If you think first about what has been working well for you then planning comes from a feeling of security and accomplishment. Doing MORE of the things that work is better than trying to ‘correct’ for all our perceived shortcomings. That’s just too big of a job to be achieved!
BREAKING IT INTO SECTORS
I used to break the year into quarters but now I break it down into six sectors lasting two months each.
For some reason, I could not quite hold the time span of a whole quarter in my mind very well. It seemed like a vague huge stretch of time and I would think I could cram 1,000 things into the quarter.
But when I think of eight weeks, it’s a time span my brain can grasp, and actually see how many things I am truly likely to fit into this sector. I suspect everyone differs a bit on how much time they can easily and honestly visualise all at once.
DAYS
Finally days - first I journal a little bit on all the things that went well the day before. Almost every day I am surprised by how many of the positive things my brain has deleted overnight and it is quite a bit of work to dredge up the good things. However all the bad things are always crystal clear and super present.

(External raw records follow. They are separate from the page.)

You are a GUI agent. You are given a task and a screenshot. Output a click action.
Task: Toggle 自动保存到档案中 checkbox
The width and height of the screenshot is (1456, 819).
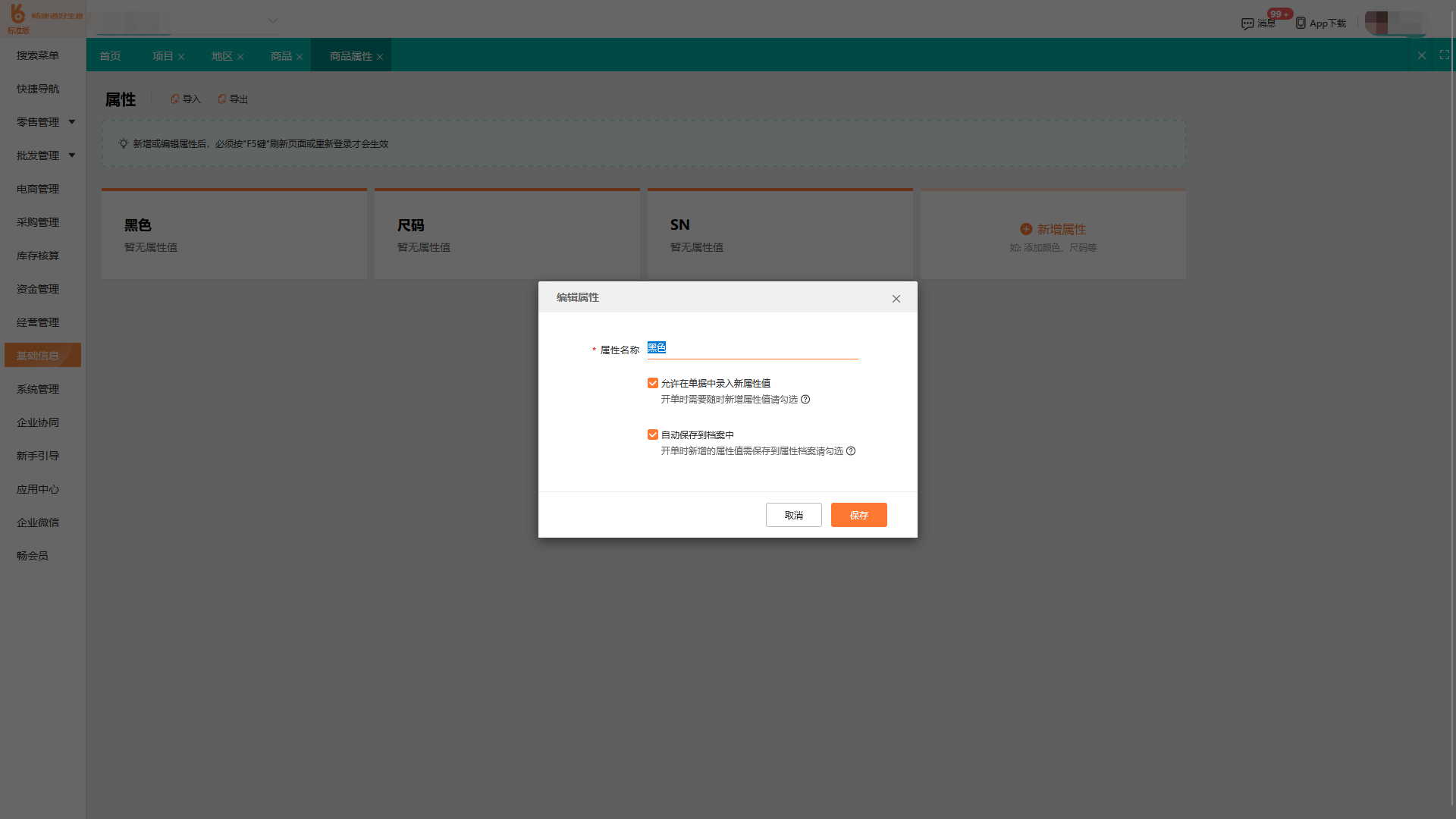click(652, 434)
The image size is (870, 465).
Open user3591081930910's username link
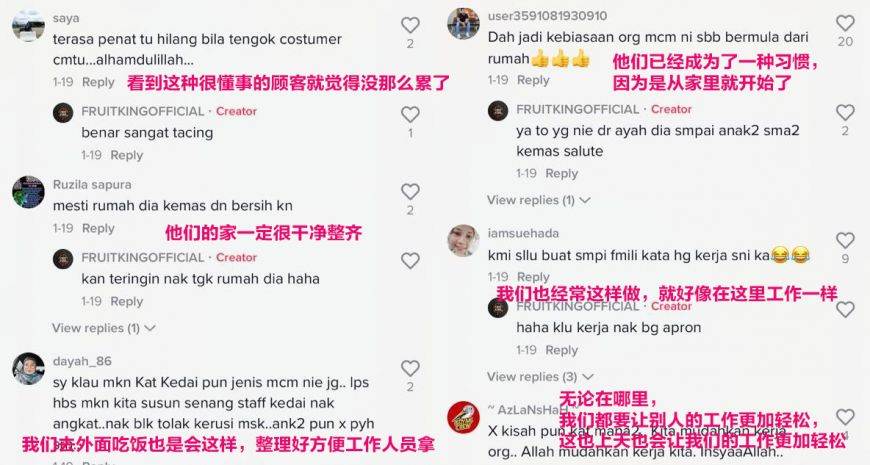click(x=548, y=16)

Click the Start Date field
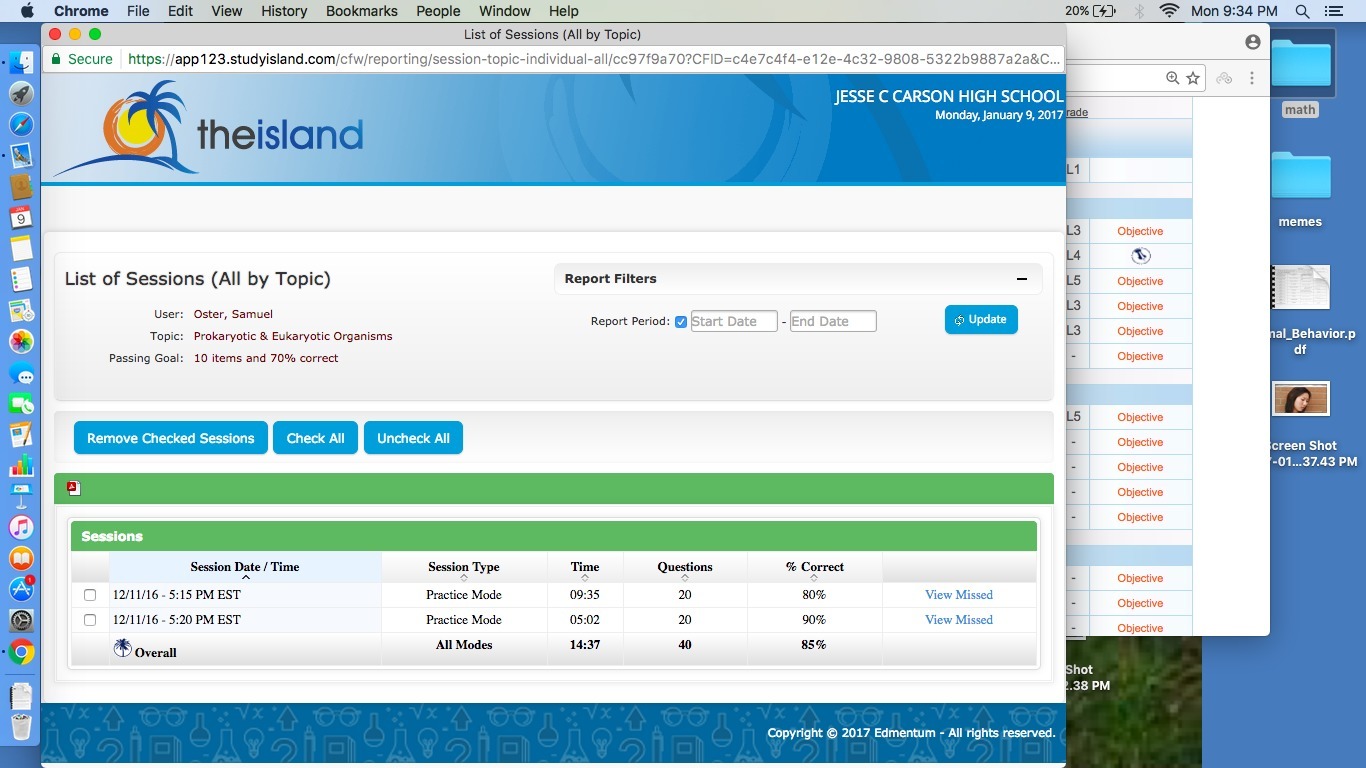pos(733,322)
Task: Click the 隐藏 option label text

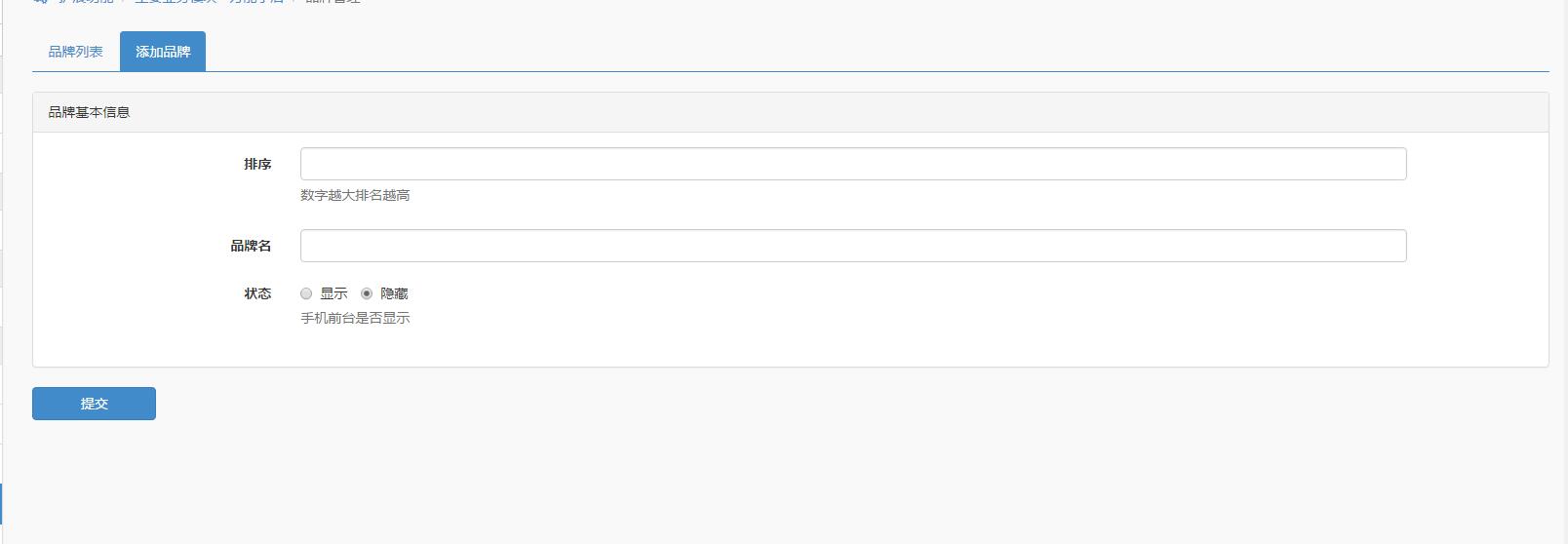Action: pos(394,293)

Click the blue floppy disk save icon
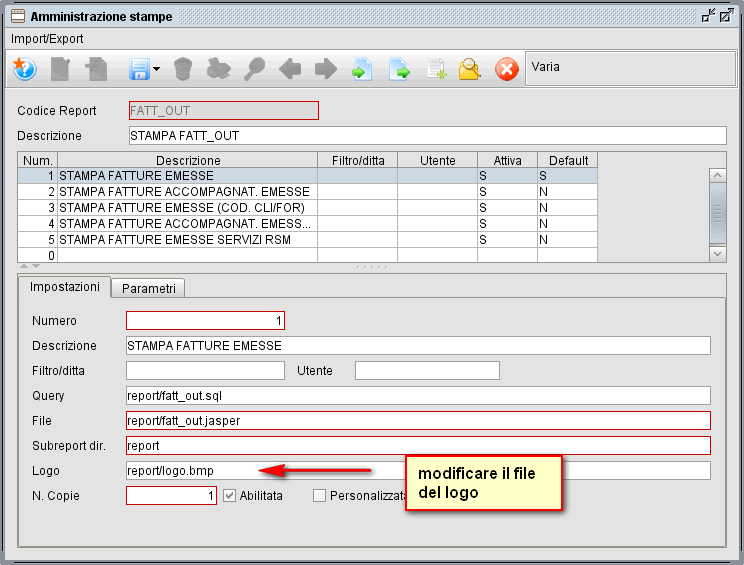(x=139, y=69)
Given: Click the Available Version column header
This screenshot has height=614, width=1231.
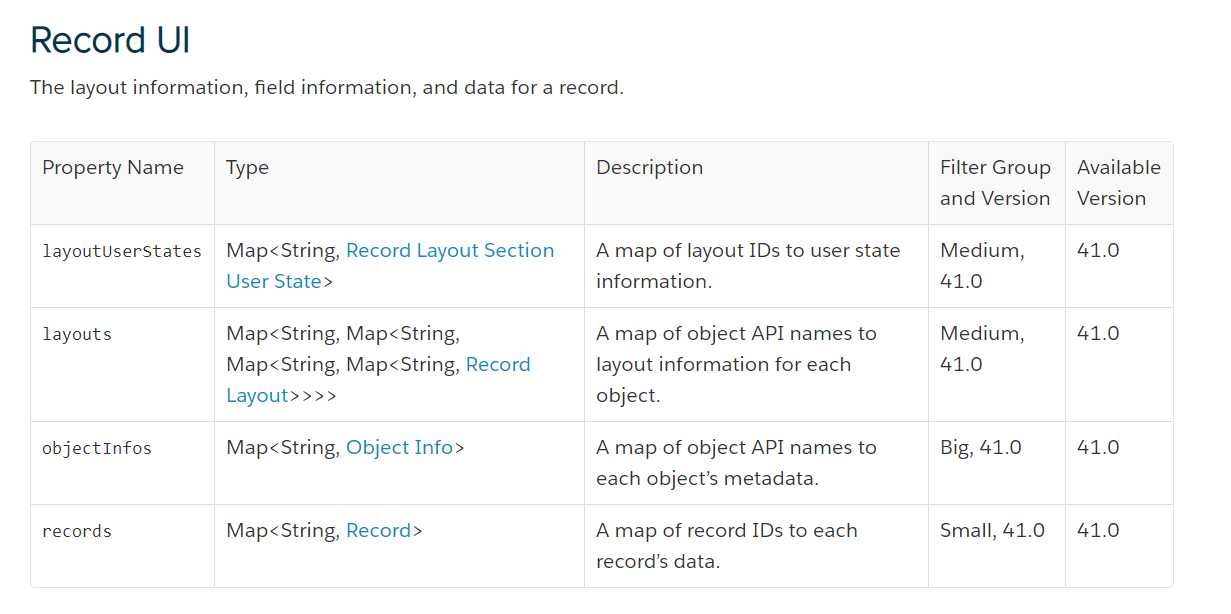Looking at the screenshot, I should click(x=1119, y=183).
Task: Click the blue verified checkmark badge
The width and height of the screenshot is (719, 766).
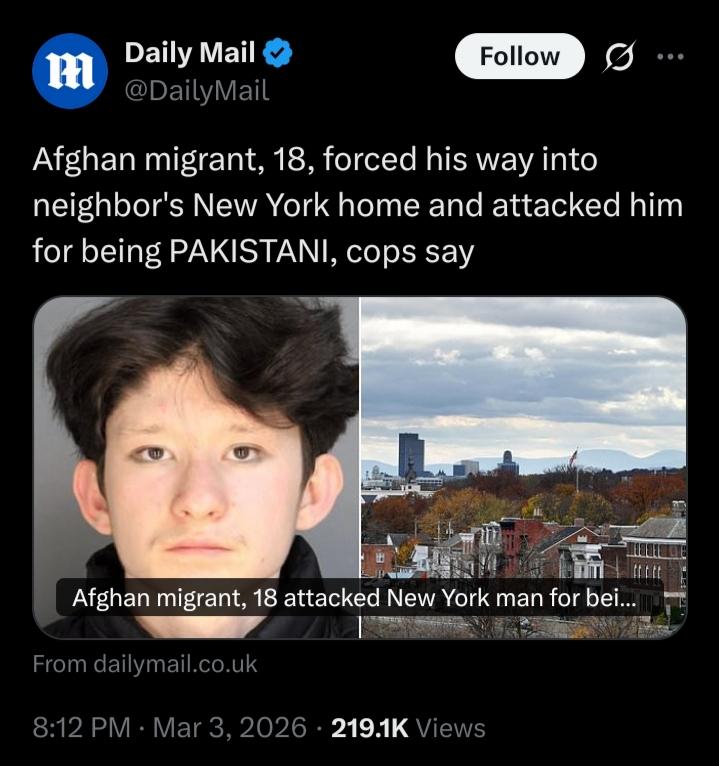Action: pyautogui.click(x=278, y=53)

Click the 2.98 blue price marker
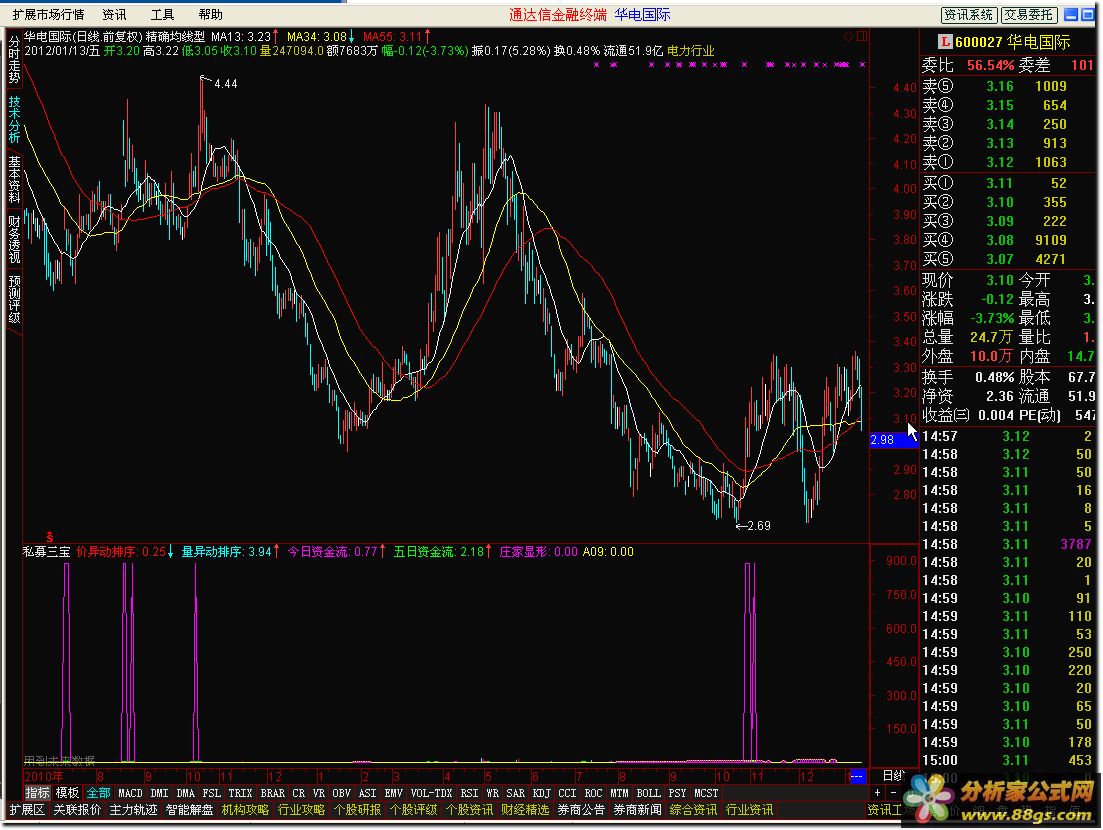882,440
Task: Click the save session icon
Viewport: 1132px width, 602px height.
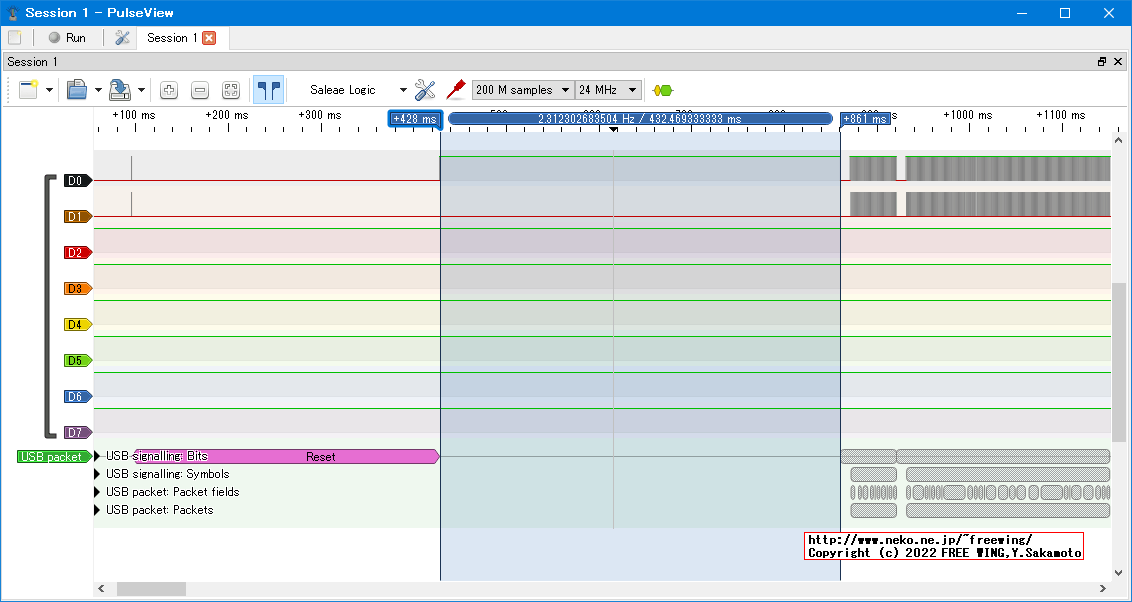Action: 120,90
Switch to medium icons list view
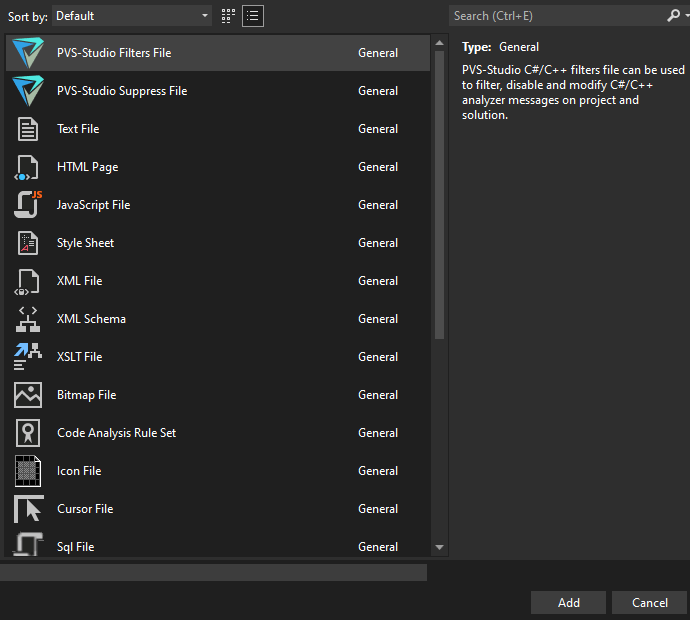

So correcting that negativity bias is ongoing, daily work.
Then I look at the weekly spread and put the things I will do that day onto a (larger sized) sticky note, which gets clipped to the outside of my workbook so I can see it clearly.
FINALLY, A VISUALISATION THAT HELPS ME EVEN MORE
Sometimes I will spend extra time visualising my work as a storage space filled with opaque spheres, each filled with a project that I can choose to do.
I pick up one of the spheres, break it open, and now the work contained within is visible and there for me to focus on.
Everything else is inside it’s own bubble, waiting patiently and not visible to me until I have dealt with the one project whose bubble I have burst, and cleaned up all the things associated with it.
Then I can calmly take out the next sphere from the storage space and break open that project to focus on.
Well, anyone who knows me knows my life is not like that in reality - I am a distracted and messy normal being. But I would be so much worse without this lovely set of tools.